Assigned task: Convert the data below into a Markdown table with two columns, Row and Line. Number each non-blank line in order and omit the blank ones.

Stored data
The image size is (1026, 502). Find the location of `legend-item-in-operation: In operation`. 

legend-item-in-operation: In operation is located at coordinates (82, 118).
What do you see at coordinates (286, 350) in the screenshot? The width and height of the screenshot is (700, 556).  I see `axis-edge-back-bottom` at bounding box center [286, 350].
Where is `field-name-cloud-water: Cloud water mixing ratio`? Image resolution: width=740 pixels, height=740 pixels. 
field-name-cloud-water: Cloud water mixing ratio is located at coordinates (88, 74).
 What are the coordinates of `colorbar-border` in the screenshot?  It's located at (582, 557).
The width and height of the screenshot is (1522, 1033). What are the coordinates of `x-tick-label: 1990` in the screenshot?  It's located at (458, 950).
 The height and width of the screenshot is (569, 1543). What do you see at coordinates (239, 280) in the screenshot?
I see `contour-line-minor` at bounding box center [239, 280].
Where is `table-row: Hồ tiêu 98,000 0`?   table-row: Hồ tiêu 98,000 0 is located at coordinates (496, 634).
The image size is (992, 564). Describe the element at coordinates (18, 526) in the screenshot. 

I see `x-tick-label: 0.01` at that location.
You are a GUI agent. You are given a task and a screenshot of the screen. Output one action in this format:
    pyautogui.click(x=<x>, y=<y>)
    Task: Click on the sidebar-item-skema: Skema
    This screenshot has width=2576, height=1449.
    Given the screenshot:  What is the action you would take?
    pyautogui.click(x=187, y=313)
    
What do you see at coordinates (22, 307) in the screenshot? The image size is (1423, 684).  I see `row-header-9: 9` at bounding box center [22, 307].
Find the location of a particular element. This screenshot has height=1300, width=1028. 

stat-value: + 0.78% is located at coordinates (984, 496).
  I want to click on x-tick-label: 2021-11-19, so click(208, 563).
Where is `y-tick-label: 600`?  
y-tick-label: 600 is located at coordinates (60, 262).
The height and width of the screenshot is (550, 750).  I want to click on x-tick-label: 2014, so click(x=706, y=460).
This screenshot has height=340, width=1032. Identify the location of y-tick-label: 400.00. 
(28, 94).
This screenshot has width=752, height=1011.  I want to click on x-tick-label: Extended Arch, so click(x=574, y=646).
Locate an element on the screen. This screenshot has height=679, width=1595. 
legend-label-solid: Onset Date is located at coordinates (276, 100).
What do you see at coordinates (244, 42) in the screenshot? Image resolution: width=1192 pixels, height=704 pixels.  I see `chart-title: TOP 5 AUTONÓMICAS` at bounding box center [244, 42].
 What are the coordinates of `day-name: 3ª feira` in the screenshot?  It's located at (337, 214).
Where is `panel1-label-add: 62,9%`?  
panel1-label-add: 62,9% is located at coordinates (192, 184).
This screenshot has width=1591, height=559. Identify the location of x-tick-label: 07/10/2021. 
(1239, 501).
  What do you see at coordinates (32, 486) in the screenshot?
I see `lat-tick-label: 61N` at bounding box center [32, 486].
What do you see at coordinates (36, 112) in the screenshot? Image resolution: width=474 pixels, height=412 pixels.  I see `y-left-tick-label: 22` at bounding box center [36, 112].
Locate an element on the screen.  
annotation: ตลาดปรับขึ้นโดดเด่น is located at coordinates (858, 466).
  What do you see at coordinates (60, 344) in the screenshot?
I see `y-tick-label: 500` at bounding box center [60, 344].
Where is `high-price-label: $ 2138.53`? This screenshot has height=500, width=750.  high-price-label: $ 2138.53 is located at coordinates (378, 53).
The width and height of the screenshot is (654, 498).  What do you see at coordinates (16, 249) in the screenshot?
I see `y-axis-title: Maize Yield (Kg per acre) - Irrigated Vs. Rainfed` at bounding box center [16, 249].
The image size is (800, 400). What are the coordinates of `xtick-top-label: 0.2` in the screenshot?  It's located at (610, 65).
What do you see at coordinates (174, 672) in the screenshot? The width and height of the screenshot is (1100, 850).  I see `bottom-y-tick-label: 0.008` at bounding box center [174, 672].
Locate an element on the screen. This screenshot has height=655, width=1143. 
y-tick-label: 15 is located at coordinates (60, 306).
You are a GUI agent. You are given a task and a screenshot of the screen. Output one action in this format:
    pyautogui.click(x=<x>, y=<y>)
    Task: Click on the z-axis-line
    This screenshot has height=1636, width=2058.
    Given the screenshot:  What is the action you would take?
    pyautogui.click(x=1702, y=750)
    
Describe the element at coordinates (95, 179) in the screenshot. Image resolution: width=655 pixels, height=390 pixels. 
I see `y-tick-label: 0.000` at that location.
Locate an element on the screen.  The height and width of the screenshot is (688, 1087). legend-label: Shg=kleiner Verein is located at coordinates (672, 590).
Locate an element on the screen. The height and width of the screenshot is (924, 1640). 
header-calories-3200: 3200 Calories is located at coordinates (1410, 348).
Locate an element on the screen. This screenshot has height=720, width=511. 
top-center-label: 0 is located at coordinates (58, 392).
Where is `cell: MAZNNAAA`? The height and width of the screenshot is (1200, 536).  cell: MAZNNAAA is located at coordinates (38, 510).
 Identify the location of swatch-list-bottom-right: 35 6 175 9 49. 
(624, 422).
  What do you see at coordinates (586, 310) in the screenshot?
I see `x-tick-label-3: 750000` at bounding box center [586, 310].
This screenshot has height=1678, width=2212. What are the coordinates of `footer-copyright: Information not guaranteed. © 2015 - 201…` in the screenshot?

Exercise answer:
| Row | Line |
|---|---|
| 1 | The image size is (1026, 502). Find the location of `legend-item-in-operation: In operation`.  |
| 2 | legend-item-in-operation: In operation is located at coordinates (82, 118). |
| 3 | What do you see at coordinates (286, 350) in the screenshot? The width and height of the screenshot is (700, 556).  I see `axis-edge-back-bottom` at bounding box center [286, 350]. |
| 4 | Where is `field-name-cloud-water: Cloud water mixing ratio`? Image resolution: width=740 pixels, height=740 pixels.  |
| 5 | field-name-cloud-water: Cloud water mixing ratio is located at coordinates (88, 74). |
| 6 |  What are the coordinates of `colorbar-border` in the screenshot?  It's located at (582, 557). |
| 7 | The width and height of the screenshot is (1522, 1033). What are the coordinates of `x-tick-label: 1990` in the screenshot?  It's located at (458, 950). |
| 8 |  The height and width of the screenshot is (569, 1543). What do you see at coordinates (239, 280) in the screenshot? |
| 9 | I see `contour-line-minor` at bounding box center [239, 280]. |
| 10 | Where is `table-row: Hồ tiêu 98,000 0`?   table-row: Hồ tiêu 98,000 0 is located at coordinates (496, 634). |
| 11 | The image size is (992, 564). Describe the element at coordinates (18, 526) in the screenshot.  |
| 12 | I see `x-tick-label: 0.01` at that location. |
| 13 | You are a GUI agent. You are given a task and a screenshot of the screen. Output one action in this format: |
| 14 |     pyautogui.click(x=<x>, y=<y>) |
| 15 |     Task: Click on the sidebar-item-skema: Skema |
| 16 |     This screenshot has width=2576, height=1449. |
| 17 |     Given the screenshot:  What is the action you would take? |
| 18 |     pyautogui.click(x=187, y=313) |
| 19 | What do you see at coordinates (22, 307) in the screenshot? The image size is (1423, 684).  I see `row-header-9: 9` at bounding box center [22, 307]. |
| 20 | Find the location of a particular element. This screenshot has height=1300, width=1028.  |
| 21 | stat-value: + 0.78% is located at coordinates (984, 496). |
| 22 |   I want to click on x-tick-label: 2021-11-19, so click(208, 563). |
| 23 | Where is `y-tick-label: 600`?   |
| 24 | y-tick-label: 600 is located at coordinates (60, 262). |
| 25 | The height and width of the screenshot is (550, 750).  I want to click on x-tick-label: 2014, so click(x=706, y=460). |
| 26 | This screenshot has height=340, width=1032. Identify the location of y-tick-label: 400.00.  |
| 27 | (28, 94). |
| 28 | This screenshot has width=752, height=1011.  I want to click on x-tick-label: Extended Arch, so click(x=574, y=646). |
| 29 | Locate an element on the screen. This screenshot has height=679, width=1595.  |
| 30 | legend-label-solid: Onset Date is located at coordinates (276, 100). |
| 31 | What do you see at coordinates (244, 42) in the screenshot? Image resolution: width=1192 pixels, height=704 pixels.  I see `chart-title: TOP 5 AUTONÓMICAS` at bounding box center [244, 42]. |
| 32 |  What are the coordinates of `day-name: 3ª feira` in the screenshot?  It's located at (337, 214). |
| 33 | Where is `panel1-label-add: 62,9%`?   |
| 34 | panel1-label-add: 62,9% is located at coordinates (192, 184). |
| 35 | This screenshot has width=1591, height=559. Identify the location of x-tick-label: 07/10/2021.  |
| 36 | (1239, 501). |
| 37 |   What do you see at coordinates (32, 486) in the screenshot? |
| 38 | I see `lat-tick-label: 61N` at bounding box center [32, 486]. |
| 39 | What do you see at coordinates (36, 112) in the screenshot? Image resolution: width=474 pixels, height=412 pixels.  I see `y-left-tick-label: 22` at bounding box center [36, 112]. |
| 40 | Locate an element on the screen.   |
| 41 | annotation: ตลาดปรับขึ้นโดดเด่น is located at coordinates (858, 466). |
| 42 |   What do you see at coordinates (60, 344) in the screenshot? |
| 43 | I see `y-tick-label: 500` at bounding box center [60, 344]. |
| 44 | Where is `high-price-label: $ 2138.53`? This screenshot has height=500, width=750.  high-price-label: $ 2138.53 is located at coordinates (378, 53). |
| 45 | The width and height of the screenshot is (654, 498).  What do you see at coordinates (16, 249) in the screenshot? |
| 46 | I see `y-axis-title: Maize Yield (Kg per acre) - Irrigated Vs. Rainfed` at bounding box center [16, 249]. |
| 47 | The image size is (800, 400). What are the coordinates of `xtick-top-label: 0.2` in the screenshot?  It's located at (610, 65). |
| 48 | What do you see at coordinates (174, 672) in the screenshot? The width and height of the screenshot is (1100, 850).  I see `bottom-y-tick-label: 0.008` at bounding box center [174, 672]. |
| 49 | Locate an element on the screen. This screenshot has height=655, width=1143.  |
| 50 | y-tick-label: 15 is located at coordinates (60, 306). |
| 51 | You are a GUI agent. You are given a task and a screenshot of the screen. Output one action in this format: |
| 52 |     pyautogui.click(x=<x>, y=<y>) |
| 53 |     Task: Click on the z-axis-line |
| 54 |     This screenshot has height=1636, width=2058. |
| 55 |     Given the screenshot:  What is the action you would take? |
| 56 |     pyautogui.click(x=1702, y=750) |
| 57 | Describe the element at coordinates (95, 179) in the screenshot. Image resolution: width=655 pixels, height=390 pixels.  |
| 58 | I see `y-tick-label: 0.000` at that location. |
| 59 | Locate an element on the screen.  The height and width of the screenshot is (688, 1087). legend-label: Shg=kleiner Verein is located at coordinates (672, 590). |
| 60 | Locate an element on the screen. The height and width of the screenshot is (924, 1640).  |
| 61 | header-calories-3200: 3200 Calories is located at coordinates (1410, 348). |
| 62 | Locate an element on the screen. This screenshot has height=720, width=511.  |
| 63 | top-center-label: 0 is located at coordinates (58, 392). |
| 64 | Where is `cell: MAZNNAAA`? The height and width of the screenshot is (1200, 536).  cell: MAZNNAAA is located at coordinates (38, 510). |
| 65 |  Identify the location of swatch-list-bottom-right: 35 6 175 9 49.  |
| 66 | (624, 422). |
| 67 |   What do you see at coordinates (586, 310) in the screenshot? |
| 68 | I see `x-tick-label-3: 750000` at bounding box center [586, 310]. |
| 69 | This screenshot has height=1678, width=2212. What are the coordinates of `footer-copyright: Information not guaranteed. © 2015 - 201…` in the screenshot? |